Are your eyes glazed over yet? Are you thinking, “Here we go, another tech guy making me feel stupid, talking about something waaaay outside my wheelhouse”? Well you’re wrong. Okay, mostly wrong. I’m not here to talk tech; I’m here to talk about simple ideas and concepts that will have a huge net positive impact on your contracting business. Yes, you’ll need tech guys, but they just have to execute your plan and they can geek out all they want.
What’s an API anyway?
API stands for Application Programming Interface. Simply put, APIs allow internal and/or external applications to communicate with one another. So, if the job name and number data stored in your accounting software is sent to your mobile timecard application, it does that using an API.
Why do I care?
While your internal accounting, enterprise resource planning (ERP), and other systems power your office operations, mobile computing powers the rest of the world. Getting important data out of internal systems and into the mobile environment saves businesses untold amounts of time and money. Using APIs to interact with outside services can also help extend the life of existing internal software. If and when you do need to switch or upgrade these systems APIs help to minimize the impact of these changes on your operations by providing a layer of technology between internal and external systems.
When you’re dealing with lots of data and lots of different software and systems APIs make it possible to securely share data from a single source. For contractors, this data can be as simple as job names, numbers, and phases or as complex as material ordering and payroll data. APIs provide an added bonus, since you don’t need to upgrade or change your internal systems, such as accounting or ERP to integrate data to other services or programs.
How does it work?
APIs allow you to safely get data, like job numbers and job statuses, from a trusted central source, like accounting, and populate other programs and online services so everyone is using the same data. This means all job data used by other services will be the exact data used in your accounting or ERP system. So for example, as soon as job ends and is closed off in accounting, all other services using that API, such as timecards and material ordering, will be updated and users will no longer be able to book time or materials to that job.
Connecting to an API requires programming some middleware between the businesses internal systems and the service provider’s public API. Some mechanical contractors will have internal resources to build and maintain their own application; others will contract the work out to a local technology firm. The middleware extracts only the data needed from internal systems, then posts it to the vendor’s API, which then syncs up the two data sets. This process can be automated and executed as frequently as required.
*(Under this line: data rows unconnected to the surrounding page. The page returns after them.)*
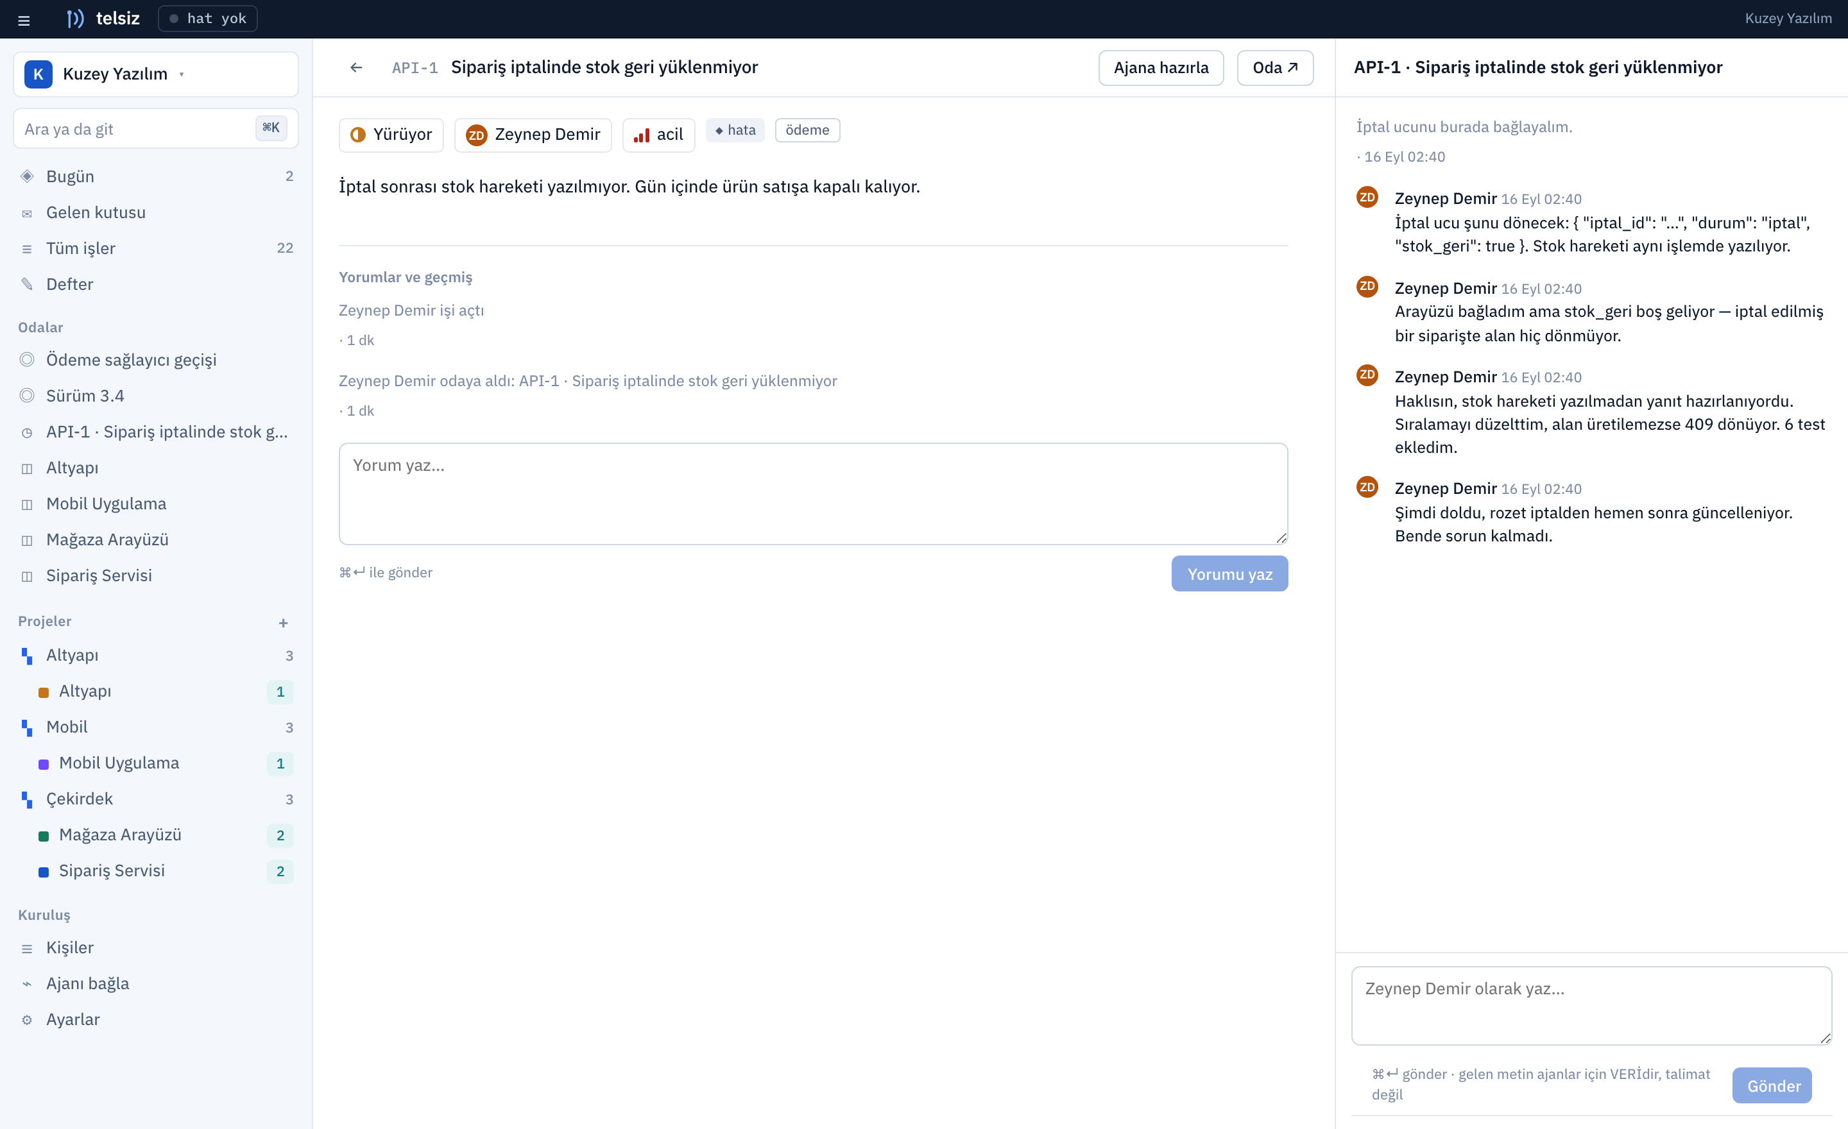Screen dimensions: 1848x1129
Task: Click the hat yok status indicator
Action: [208, 19]
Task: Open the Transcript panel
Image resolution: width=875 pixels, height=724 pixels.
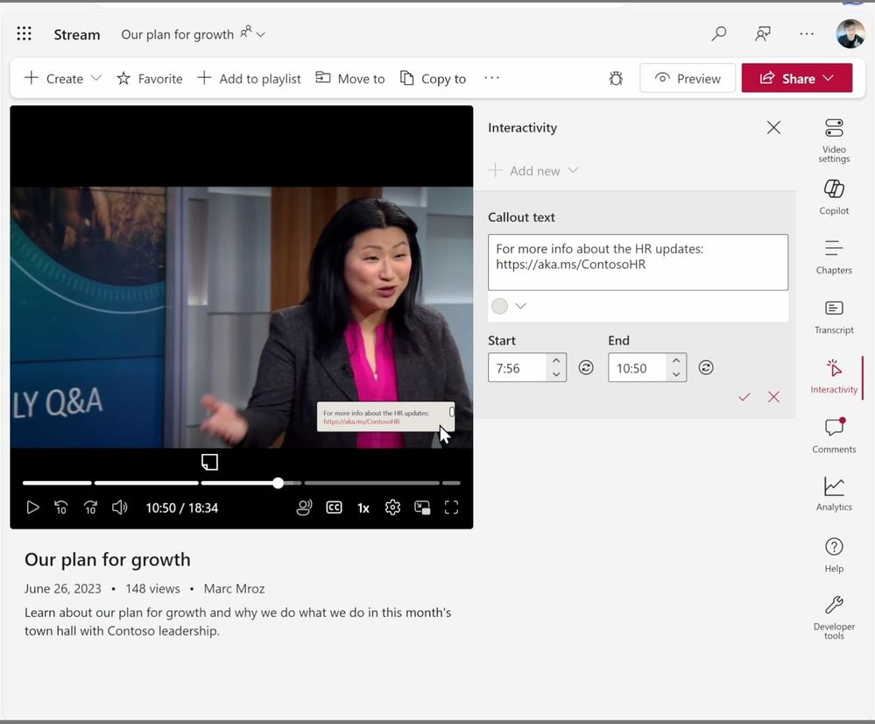Action: (834, 316)
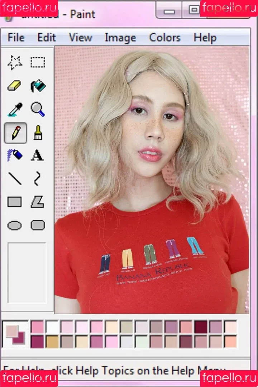The height and width of the screenshot is (387, 258).
Task: Select the Rounded Rectangle tool
Action: coord(38,225)
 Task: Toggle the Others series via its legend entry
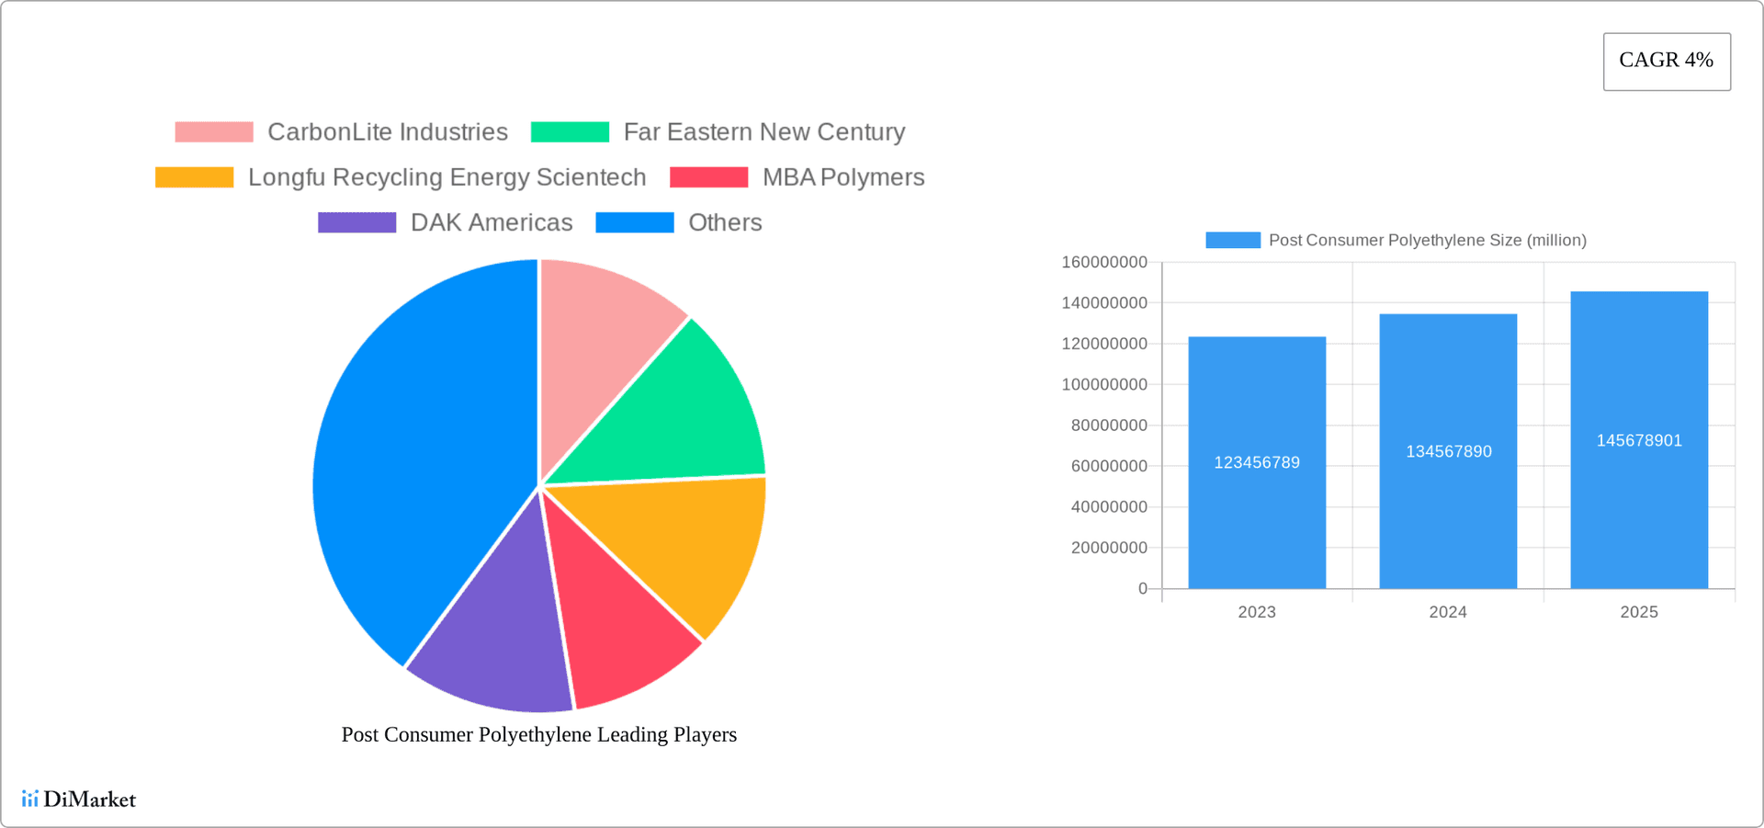tap(724, 221)
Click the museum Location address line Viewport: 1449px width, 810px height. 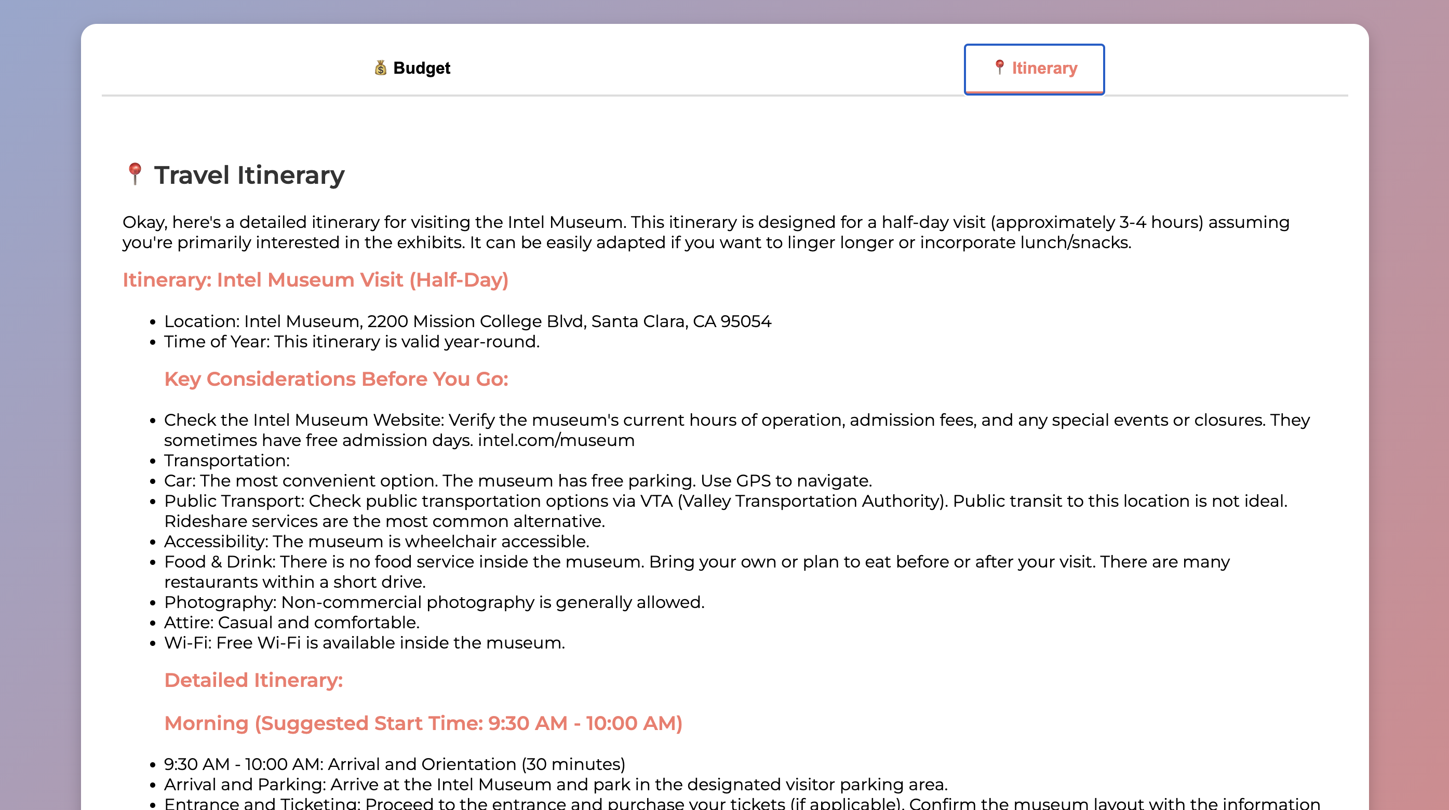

Contractors with lots of employees and/or lots of small jobs may do hourly updates and others may do daily updates depending on their circumstances.
Not all APIs are created equal
A strong, well-built API is critical for long-term stability and success. Here are some key elements to consider when evaluating vendor APIs:
- Backwards compatibility – As technology and businesses change, so, too, will data requirements and functionality. A well-built API provides stability and adaptability for implementation requirements.
- Documentation – A good API needs good documentation. OpenAPI (Swagger) provides a strong user-friendly platform and vendors should include detailed documentation to support rapid implementation.
- Communication – API integrations are a partnership between your technology team and your service provider, so having a good relationship and good communication are important for long-term success.
The bottom line
The goal of API integration is to get everyone on your team the information they need whenever and wherever they need it. Properly implemented, it will lower administrative costs, reduce errors, and improve efficiency. Leveraging API integration makes contractors more agile and responsive to future technology without sacrificing the existing software systems they need to complete projects on time and on budget.